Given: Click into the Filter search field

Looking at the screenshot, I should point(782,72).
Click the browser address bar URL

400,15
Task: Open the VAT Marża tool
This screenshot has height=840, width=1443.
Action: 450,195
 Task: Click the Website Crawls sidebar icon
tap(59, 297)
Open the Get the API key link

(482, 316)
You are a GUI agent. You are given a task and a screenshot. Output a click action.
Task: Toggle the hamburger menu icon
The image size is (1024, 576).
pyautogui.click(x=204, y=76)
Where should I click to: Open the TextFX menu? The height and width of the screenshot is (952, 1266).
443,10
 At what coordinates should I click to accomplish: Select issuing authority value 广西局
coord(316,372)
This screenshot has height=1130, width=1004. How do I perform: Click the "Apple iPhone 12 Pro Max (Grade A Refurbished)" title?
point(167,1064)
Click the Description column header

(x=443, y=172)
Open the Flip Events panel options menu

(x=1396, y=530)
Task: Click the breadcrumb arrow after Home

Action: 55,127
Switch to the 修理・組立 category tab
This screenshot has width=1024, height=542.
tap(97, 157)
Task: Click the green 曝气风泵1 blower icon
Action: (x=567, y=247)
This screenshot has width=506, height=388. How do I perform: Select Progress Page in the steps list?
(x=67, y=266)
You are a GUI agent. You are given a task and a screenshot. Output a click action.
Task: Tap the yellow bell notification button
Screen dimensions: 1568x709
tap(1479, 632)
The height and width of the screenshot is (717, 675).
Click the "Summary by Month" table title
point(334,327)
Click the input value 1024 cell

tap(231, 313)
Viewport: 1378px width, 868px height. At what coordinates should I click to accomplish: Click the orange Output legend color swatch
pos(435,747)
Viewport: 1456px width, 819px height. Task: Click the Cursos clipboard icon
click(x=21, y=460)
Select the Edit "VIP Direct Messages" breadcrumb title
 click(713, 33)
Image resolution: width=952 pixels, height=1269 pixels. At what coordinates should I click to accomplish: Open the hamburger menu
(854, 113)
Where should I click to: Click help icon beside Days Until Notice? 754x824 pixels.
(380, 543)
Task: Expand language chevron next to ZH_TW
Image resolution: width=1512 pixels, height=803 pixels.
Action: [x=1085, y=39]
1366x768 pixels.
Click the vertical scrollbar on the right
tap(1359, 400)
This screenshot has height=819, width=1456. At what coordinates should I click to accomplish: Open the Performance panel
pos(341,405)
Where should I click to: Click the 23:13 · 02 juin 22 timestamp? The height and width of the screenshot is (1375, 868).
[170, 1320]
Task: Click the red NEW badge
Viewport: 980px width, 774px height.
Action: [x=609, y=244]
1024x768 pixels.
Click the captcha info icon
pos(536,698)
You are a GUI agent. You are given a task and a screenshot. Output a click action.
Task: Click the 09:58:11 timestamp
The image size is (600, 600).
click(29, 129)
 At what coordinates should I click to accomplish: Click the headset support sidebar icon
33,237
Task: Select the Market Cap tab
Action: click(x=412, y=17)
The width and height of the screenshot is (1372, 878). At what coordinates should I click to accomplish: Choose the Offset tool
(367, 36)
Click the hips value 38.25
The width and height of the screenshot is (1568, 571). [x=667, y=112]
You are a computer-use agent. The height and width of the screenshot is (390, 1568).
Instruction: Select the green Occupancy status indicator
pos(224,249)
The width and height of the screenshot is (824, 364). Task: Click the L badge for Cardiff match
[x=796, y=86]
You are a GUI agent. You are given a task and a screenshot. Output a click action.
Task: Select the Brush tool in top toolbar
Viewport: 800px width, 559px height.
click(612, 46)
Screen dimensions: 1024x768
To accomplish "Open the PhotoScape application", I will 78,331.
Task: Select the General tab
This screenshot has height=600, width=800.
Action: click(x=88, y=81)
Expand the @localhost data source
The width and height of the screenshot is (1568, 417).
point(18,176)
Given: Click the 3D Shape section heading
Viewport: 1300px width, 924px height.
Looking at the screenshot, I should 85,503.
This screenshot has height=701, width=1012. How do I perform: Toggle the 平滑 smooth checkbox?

────────────────────

» **WORK TO BE COMPLETED**: Give the lines above as a JSON list of strings, one string per line and without blank lines, running from the first line of the records through the line containing "coord(316,372)".

» **WRITTEN SOLUTION**:
[
  "Given: Click into the Filter search field",
  "Looking at the screenshot, I should point(782,72).",
  "Click the browser address bar URL",
  "400,15",
  "Task: Open the VAT Marża tool",
  "This screenshot has height=840, width=1443.",
  "Action: 450,195",
  " Task: Click the Website Crawls sidebar icon",
  "tap(59, 297)",
  "Open the Get the API key link",
  "(482, 316)",
  "You are a GUI agent. You are given a task and a screenshot. Output a click action.",
  "Task: Toggle the hamburger menu icon",
  "The image size is (1024, 576).",
  "pyautogui.click(x=204, y=76)",
  "Where should I click to: Open the TextFX menu? The height and width of the screenshot is (952, 1266).",
  "443,10",
  " At what coordinates should I click to accomplish: Select issuing authority value 广西局",
  "coord(316,372)"
]